● Assigned task: For the entries that follow, give the number of lines holding the string "computer" and nothing more.

Collected data entries:
————————
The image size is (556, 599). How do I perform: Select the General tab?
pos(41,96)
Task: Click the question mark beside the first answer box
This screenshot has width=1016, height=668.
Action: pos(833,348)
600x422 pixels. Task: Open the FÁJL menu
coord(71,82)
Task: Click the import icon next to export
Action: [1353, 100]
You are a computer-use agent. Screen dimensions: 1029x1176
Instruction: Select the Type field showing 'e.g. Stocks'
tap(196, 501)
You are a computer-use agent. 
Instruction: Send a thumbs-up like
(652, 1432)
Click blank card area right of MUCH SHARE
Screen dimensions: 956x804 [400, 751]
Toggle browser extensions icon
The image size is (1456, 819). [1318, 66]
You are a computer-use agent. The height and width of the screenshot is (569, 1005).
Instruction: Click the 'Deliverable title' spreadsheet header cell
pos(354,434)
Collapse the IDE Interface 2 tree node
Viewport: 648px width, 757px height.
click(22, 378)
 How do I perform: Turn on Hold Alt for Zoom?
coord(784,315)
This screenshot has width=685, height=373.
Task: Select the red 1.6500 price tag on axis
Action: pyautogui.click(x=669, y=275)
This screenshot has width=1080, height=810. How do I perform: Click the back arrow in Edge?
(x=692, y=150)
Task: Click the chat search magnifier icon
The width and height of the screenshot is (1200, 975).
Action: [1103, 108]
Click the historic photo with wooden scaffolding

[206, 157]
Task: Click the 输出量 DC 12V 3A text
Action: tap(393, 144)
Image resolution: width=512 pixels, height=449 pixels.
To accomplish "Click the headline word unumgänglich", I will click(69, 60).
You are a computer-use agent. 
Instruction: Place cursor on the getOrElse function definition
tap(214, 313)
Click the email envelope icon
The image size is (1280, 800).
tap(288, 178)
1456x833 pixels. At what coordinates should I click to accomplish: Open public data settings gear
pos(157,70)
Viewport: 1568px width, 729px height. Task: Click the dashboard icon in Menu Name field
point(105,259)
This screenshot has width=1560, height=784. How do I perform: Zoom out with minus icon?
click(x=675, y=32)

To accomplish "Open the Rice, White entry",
————————
● Answer for the task: 4